### Instructions to follow
Reproduce the material verbatim, starting with the line that contains "This screenshot has height=629, width=783." and continuing through the line that contains "(x=83, y=4)", with both of those lines included.

════════

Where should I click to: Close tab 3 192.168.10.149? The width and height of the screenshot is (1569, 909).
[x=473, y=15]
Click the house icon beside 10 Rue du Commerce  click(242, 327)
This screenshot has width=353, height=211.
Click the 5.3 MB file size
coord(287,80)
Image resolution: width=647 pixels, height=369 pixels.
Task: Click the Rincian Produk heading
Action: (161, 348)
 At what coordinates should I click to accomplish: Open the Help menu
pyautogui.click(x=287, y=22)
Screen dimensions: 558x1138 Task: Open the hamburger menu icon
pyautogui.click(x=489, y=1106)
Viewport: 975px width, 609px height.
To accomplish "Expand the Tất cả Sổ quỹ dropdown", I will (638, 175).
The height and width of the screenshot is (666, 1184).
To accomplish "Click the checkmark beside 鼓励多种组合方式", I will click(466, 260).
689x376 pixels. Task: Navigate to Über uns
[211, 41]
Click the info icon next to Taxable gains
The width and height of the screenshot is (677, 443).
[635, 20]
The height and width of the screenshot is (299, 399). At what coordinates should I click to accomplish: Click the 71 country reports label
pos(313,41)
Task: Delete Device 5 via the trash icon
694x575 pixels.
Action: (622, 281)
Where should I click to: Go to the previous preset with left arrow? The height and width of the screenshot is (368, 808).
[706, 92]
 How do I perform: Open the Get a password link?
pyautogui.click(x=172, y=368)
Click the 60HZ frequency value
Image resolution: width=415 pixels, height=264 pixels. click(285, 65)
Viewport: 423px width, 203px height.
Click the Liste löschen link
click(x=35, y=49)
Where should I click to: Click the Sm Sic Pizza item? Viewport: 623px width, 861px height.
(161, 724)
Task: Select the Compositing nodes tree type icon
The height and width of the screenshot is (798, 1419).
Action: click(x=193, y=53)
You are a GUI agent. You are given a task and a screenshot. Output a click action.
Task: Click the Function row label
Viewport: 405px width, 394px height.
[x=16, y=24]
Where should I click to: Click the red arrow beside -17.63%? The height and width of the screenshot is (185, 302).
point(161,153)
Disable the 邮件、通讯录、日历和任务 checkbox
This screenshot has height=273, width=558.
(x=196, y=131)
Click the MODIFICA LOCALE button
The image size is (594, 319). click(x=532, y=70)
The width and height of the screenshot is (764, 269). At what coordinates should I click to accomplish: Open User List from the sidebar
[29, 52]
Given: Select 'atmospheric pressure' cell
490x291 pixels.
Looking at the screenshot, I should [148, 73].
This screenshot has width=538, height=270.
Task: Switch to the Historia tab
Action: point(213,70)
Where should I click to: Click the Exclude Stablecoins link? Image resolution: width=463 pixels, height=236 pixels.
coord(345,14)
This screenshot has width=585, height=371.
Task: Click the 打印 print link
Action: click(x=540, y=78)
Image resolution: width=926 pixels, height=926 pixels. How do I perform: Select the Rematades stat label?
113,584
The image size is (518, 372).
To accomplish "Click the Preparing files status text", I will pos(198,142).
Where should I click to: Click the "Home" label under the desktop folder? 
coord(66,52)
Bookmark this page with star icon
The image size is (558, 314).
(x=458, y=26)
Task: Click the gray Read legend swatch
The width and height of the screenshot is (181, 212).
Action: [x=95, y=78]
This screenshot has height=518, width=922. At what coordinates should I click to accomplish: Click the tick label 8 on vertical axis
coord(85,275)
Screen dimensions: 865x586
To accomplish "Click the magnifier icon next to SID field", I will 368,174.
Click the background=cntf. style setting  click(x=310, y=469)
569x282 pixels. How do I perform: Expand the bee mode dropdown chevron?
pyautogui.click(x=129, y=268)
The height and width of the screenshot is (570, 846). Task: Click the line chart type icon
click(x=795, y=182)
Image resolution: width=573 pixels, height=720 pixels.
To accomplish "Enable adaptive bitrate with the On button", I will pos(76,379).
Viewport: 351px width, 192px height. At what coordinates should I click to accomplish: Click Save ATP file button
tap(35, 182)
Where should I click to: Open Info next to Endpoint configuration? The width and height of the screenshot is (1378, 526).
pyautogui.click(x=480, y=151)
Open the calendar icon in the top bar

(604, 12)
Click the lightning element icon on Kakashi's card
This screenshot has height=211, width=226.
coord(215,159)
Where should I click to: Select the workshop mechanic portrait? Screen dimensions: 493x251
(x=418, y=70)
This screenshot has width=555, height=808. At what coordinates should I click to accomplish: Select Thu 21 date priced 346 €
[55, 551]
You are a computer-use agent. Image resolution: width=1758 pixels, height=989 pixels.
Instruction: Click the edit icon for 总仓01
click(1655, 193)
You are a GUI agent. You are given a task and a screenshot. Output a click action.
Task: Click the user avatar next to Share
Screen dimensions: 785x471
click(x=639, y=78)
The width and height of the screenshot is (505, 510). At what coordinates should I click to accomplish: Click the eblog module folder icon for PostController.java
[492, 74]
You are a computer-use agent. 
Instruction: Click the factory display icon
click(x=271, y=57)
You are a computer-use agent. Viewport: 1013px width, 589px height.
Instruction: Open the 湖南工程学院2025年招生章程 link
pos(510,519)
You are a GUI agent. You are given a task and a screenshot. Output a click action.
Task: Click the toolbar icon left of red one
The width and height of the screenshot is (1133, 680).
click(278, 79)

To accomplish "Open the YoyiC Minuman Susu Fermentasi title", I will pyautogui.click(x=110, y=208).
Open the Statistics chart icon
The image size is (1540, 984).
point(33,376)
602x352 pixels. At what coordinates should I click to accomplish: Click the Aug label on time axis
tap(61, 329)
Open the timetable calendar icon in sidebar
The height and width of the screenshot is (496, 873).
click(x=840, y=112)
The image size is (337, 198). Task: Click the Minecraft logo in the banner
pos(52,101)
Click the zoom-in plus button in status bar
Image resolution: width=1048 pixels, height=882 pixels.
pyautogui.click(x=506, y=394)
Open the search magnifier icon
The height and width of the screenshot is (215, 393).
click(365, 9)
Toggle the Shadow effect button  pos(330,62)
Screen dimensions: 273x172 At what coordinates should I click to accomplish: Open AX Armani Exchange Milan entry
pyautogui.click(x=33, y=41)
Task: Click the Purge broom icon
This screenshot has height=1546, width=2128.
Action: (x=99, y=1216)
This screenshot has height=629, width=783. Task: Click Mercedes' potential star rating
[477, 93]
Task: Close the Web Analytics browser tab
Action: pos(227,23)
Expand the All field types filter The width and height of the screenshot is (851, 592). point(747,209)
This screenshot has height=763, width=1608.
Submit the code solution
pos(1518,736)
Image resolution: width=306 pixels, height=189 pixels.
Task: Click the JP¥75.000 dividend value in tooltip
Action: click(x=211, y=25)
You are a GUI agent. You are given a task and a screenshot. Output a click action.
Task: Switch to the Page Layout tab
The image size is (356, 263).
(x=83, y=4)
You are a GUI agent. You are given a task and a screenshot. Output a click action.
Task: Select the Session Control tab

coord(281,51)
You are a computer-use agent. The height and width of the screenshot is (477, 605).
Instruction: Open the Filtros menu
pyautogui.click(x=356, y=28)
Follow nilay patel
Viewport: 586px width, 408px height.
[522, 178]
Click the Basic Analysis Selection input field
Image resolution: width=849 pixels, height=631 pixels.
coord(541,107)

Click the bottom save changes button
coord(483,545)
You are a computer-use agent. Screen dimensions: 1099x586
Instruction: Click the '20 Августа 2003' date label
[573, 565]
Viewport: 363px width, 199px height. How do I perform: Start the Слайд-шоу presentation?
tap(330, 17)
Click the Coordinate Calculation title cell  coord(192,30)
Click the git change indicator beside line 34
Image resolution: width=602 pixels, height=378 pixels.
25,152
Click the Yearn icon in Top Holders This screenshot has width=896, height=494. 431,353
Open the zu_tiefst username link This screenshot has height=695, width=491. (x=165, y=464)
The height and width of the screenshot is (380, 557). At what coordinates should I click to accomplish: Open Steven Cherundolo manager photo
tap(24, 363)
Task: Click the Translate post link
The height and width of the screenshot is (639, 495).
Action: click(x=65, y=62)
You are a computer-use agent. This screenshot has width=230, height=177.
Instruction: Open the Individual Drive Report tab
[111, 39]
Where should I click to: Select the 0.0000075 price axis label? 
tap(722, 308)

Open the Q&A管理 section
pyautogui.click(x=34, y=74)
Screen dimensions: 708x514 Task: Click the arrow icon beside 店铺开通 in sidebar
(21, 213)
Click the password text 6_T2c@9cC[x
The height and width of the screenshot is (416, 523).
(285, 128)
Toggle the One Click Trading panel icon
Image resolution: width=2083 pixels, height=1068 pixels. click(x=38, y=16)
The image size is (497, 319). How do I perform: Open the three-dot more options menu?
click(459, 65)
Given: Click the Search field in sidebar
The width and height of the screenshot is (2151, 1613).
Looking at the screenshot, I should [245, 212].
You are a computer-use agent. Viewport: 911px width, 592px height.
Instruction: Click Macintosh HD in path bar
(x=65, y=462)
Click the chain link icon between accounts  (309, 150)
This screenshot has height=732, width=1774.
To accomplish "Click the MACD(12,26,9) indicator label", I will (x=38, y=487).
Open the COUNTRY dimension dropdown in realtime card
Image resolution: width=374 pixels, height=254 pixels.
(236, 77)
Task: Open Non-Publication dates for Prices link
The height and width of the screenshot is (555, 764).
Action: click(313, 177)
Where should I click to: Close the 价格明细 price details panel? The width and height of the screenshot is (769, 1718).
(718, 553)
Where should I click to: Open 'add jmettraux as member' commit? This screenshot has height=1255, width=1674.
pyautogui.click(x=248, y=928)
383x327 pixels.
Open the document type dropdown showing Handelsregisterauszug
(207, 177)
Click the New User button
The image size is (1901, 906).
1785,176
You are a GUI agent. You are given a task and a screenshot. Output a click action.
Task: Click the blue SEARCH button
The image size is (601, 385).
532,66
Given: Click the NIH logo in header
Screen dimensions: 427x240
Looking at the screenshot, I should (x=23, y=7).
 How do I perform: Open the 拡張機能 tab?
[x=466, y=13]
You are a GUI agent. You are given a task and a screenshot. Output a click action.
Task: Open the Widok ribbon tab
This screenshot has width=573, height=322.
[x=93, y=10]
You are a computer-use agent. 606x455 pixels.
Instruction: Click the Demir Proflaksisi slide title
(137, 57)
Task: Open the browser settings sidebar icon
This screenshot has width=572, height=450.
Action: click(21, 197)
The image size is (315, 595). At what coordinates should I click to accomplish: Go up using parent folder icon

════════

### Exercise response
This screenshot has height=629, width=783. Task: Click Mercedes' potential star rating
[477, 93]
Task: Close the Web Analytics browser tab
Action: pos(227,23)
Expand the All field types filter The width and height of the screenshot is (851, 592). point(747,209)
This screenshot has height=763, width=1608.
Submit the code solution
pos(1518,736)
Image resolution: width=306 pixels, height=189 pixels.
Task: Click the JP¥75.000 dividend value in tooltip
Action: click(x=211, y=25)
You are a GUI agent. You are given a task and a screenshot. Output a click action.
Task: Switch to the Page Layout tab
The image size is (356, 263).
(x=83, y=4)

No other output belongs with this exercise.